Ranked Choice Voting: Pros & Cons

Ranked choice voting has been in place in mayoral elections in Minneapolis since 1999. It has been implemented in San Francisco and recently in Maine. So what is ranked choice voting? What are its merits or pitfalls?

Ranked choice voting (also called ranked preference voting) is when people vote for more than one candidate on the ballot. They select their first, second, third choice…maybe more depending on the number of candidates or the cutoff for the number of choices. Then, when votes are counted, if there isn’t a majority of votes received by a single candidate (50% +1), then the ranked choice kicks in. The candidate who received the fewest votes is eliminated, and their second choice votes are distributed accordingly to the other candidates. This process continues until a candidate reaches the 50% +1 mark of a clear majority.

There are numerous merits in this process. First, it promotes civility. When it matters that people like you as a second choice, it may damage your appeal if you engage in negative or inflammatory campaign tactics or attacks on your rival candidates. Second, this promotes moderation by the candidates as they do not see as much of an incentive to take extreme positions to win the appeal of a particular base. This is tied to the first reason outlined above. Third, this process removes barriers for more candidates to participate, including third party options, as they may not be a solid first choice, but may be a second choice between a majority of voters of the two main parties. This creates the fourth benefit, an increased participation of candidates and ideas by lowering barriers to run for office. This also increases democratic representation since it is unlikely that a candidate who was solidly opposed by a majority of people would win. Pluralities won’t be enough, a majority is now needed to win.
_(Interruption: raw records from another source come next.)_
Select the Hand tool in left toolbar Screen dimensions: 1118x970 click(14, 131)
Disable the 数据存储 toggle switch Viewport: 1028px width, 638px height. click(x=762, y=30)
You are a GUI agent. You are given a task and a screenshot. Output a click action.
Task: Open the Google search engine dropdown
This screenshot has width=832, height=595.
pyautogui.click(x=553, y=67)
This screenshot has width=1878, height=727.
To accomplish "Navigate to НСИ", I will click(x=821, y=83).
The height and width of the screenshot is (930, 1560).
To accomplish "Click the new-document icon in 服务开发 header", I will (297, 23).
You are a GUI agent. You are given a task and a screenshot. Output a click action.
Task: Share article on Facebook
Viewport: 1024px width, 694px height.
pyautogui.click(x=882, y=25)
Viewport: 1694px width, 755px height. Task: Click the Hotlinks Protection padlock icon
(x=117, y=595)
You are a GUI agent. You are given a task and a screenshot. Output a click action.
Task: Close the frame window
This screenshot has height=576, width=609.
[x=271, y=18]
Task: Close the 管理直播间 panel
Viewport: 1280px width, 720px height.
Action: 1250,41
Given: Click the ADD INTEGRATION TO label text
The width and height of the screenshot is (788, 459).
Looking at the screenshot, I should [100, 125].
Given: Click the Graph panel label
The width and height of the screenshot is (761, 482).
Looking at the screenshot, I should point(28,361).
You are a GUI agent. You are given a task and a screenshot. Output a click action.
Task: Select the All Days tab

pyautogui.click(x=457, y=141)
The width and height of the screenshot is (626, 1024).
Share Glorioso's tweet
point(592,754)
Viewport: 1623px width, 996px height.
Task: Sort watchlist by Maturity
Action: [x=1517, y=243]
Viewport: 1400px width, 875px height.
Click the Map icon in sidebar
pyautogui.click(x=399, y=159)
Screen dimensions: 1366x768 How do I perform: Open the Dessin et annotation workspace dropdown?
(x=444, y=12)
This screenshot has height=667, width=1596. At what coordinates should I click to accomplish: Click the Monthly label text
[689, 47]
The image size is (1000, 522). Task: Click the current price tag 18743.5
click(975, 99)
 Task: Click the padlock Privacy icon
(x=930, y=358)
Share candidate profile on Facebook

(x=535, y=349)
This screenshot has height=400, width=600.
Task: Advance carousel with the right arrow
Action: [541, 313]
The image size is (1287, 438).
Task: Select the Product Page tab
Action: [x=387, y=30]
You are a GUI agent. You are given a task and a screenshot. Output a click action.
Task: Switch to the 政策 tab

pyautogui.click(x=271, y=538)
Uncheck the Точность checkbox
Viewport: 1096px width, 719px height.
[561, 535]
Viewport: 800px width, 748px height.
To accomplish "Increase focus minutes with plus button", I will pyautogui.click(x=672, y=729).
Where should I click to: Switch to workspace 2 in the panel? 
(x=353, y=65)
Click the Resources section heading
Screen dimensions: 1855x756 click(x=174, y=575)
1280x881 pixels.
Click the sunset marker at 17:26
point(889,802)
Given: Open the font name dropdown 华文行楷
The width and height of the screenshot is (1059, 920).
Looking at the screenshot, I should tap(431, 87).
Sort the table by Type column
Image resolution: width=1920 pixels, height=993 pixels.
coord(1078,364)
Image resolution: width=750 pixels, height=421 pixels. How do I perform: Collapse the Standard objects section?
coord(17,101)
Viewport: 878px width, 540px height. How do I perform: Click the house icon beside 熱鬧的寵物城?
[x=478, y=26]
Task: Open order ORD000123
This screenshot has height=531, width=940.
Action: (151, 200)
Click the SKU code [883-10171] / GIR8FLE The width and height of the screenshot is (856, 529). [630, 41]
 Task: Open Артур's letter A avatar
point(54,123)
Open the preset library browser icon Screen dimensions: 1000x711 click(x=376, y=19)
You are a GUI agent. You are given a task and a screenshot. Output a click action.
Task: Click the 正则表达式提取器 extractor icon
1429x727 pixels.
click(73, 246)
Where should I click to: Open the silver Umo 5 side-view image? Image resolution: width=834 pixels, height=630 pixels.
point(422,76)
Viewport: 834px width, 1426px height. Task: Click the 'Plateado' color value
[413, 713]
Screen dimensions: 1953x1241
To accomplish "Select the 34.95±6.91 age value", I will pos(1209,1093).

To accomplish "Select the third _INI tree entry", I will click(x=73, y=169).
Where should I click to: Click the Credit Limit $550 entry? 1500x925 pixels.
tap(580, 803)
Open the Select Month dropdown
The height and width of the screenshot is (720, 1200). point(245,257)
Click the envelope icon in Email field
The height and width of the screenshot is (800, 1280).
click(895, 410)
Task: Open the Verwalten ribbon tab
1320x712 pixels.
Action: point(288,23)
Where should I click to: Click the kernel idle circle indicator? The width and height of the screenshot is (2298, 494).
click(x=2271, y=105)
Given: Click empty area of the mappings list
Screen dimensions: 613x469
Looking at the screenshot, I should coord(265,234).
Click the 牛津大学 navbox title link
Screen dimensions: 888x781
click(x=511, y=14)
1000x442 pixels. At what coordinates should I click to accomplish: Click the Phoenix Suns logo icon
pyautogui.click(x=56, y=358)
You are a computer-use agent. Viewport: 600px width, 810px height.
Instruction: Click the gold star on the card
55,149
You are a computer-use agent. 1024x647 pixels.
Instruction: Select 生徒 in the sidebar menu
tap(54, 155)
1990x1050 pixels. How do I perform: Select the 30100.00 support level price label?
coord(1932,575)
Thus, few voters would be stuck with an elected official who was their last choice.

However, there are some criticisms to consider. Some would say this system encourages a type of “bland compromise” or centrism and discourages bold ideas since they’re politically riskier. That candidates would become less distinctive and behave as a boring homogeneous cohort who rush to the middle of any issue in debate and so not offer anyone any real solutions to problems. Let’s address some of these concerns.

First, if voters become unimpressed with their choices, this system makes it easier for an alternative viewpoint to enter the fray. If the new viewpoint, no matter how bold or daring, is truly appealing to a majority of voters, then that candidate will carry the day.

Second, most citizens are not actively engaged, or even interested, in politics. Voter turnout has been low despite the current adversarial system which is more “exciting” or at least has more conflict. It seems many people are unhappy with the current hostilities and lack of compromise and political grace. Moreover, if people can have more trust in the temperament of candidates and knowledge that the system is now inclined to promote more compromise and less partisanship, they may decide to focus more on their personal lives, work and families. They may decide that it is acceptable for politically moderate technocrats to work out the details and simply let them do their jobs.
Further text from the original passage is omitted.